Capitol Alert

SEIU, CTA tax hike proposal may include money for hospitals, doctors

Nine-year-old Julia Kuzmich shows her support and holds her sign at a California Teachers Association rally at the state Capitol in 2011.
Nine-year-old Julia Kuzmich shows her support and holds her sign at a California Teachers Association rally at the state Capitol in 2011.

Some of the prominent interest groups divided over how to extend Gov. Jerry Brown’s Proposition 30 tax increases next year are in discussions and working toward putting up a unified front, according to one consultant.

Following a series of meetings, proponents of the various tax-extension proposals say they are exploring a compromise that would raise money into a special fund to pay for schools and colleges as well as healthcare programs.

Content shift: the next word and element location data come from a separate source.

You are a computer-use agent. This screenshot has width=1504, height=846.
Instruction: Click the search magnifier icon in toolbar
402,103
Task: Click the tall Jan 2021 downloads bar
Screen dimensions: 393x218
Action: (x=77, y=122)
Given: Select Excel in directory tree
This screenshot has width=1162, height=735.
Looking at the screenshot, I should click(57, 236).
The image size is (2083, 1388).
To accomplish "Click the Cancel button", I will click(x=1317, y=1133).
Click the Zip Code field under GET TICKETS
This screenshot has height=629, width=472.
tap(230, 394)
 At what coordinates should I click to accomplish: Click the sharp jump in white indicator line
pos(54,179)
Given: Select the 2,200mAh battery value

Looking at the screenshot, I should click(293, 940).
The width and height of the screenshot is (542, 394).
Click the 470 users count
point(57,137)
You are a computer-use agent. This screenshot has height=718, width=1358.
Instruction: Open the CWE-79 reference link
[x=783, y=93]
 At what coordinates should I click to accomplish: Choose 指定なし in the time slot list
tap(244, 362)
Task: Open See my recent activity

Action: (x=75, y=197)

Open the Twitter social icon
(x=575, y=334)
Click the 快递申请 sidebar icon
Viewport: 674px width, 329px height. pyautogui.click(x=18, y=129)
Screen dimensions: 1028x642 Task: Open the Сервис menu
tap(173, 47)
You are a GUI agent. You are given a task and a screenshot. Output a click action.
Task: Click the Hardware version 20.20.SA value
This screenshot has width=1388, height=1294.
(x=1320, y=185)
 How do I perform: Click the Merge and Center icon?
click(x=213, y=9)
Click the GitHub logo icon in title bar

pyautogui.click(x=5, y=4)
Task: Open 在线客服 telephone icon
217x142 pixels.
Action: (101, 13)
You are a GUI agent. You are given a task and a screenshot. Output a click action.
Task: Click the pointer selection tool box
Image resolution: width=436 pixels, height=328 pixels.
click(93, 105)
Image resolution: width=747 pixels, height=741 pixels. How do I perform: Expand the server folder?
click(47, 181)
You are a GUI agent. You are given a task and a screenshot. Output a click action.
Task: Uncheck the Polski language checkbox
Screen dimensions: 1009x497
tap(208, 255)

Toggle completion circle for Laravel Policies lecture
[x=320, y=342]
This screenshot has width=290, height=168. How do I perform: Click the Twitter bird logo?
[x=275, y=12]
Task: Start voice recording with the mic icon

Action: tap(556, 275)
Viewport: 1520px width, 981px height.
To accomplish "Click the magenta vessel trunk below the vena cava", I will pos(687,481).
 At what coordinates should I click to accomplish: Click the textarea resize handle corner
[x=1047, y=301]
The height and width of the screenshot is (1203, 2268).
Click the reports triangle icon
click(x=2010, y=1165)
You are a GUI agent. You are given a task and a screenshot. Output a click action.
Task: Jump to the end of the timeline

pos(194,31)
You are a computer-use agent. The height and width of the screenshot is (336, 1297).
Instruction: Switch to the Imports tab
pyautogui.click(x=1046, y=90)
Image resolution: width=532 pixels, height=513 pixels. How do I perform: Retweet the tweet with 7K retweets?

Involved in the talks are the Service Employees International Union, California Teachers Association, California Hospital Association and the California Medical Association.

The organizations began speaking over the last few weeks but have yet to put together a draft.

“These groups are continuing to discuss the final aspects of this new initiative, outreach with other allied groups and do the research and due diligence necessary to ensure its passage,” Democratic strategist Gale Kaufman, who is working with the CTA and SEIU, said in an emailed statement Wednesday.

There are currently two main tax measures. One, by SEIU and the CTA, would extend the income tax portion of the measure until 2030.

The second tax proposal was crafted by the Service Employees International Union-United Healthcare Workers West and the California Hospital Association, who were seeking their own expanded – and permanent – income tax hike as a way to put healthcare funding on the table. UHW, which separately is in a standoff with the SEIU state council over dueling minimum wage plans, is absent from the new talks.

A representative for SEIU-UHW declined to comment on the development.

A new fiscal analysis of the CTA-backed measure predicts boosting the income taxes would, in a weak economy, generate about $5 billion more in revenue, but as much as $11 billion with a surging stock market.

“Near the midpoint of this range – around $7.5 billion – is one reasonable expectation of the additional revenue that this measure would generate in 2019. Thereafter, through 2030, that amount will rise or fall each year depending on trends in the stock market and the economy,” the analysis predicts.

While it’s unclear where all of the money would go for the new deal, the CMA has for years been agitating for an increase in the reimbursement rates for doctors who take Medi-Cal patients. Another avenue for that revenue is a proposed $2-a-pack tax on cigarettes aiming for next year’s statewide ballot.

The hospitals’ lobbying group also has been part a multi-million dollar effort to boost the rates doctors get for seeing low-income patients.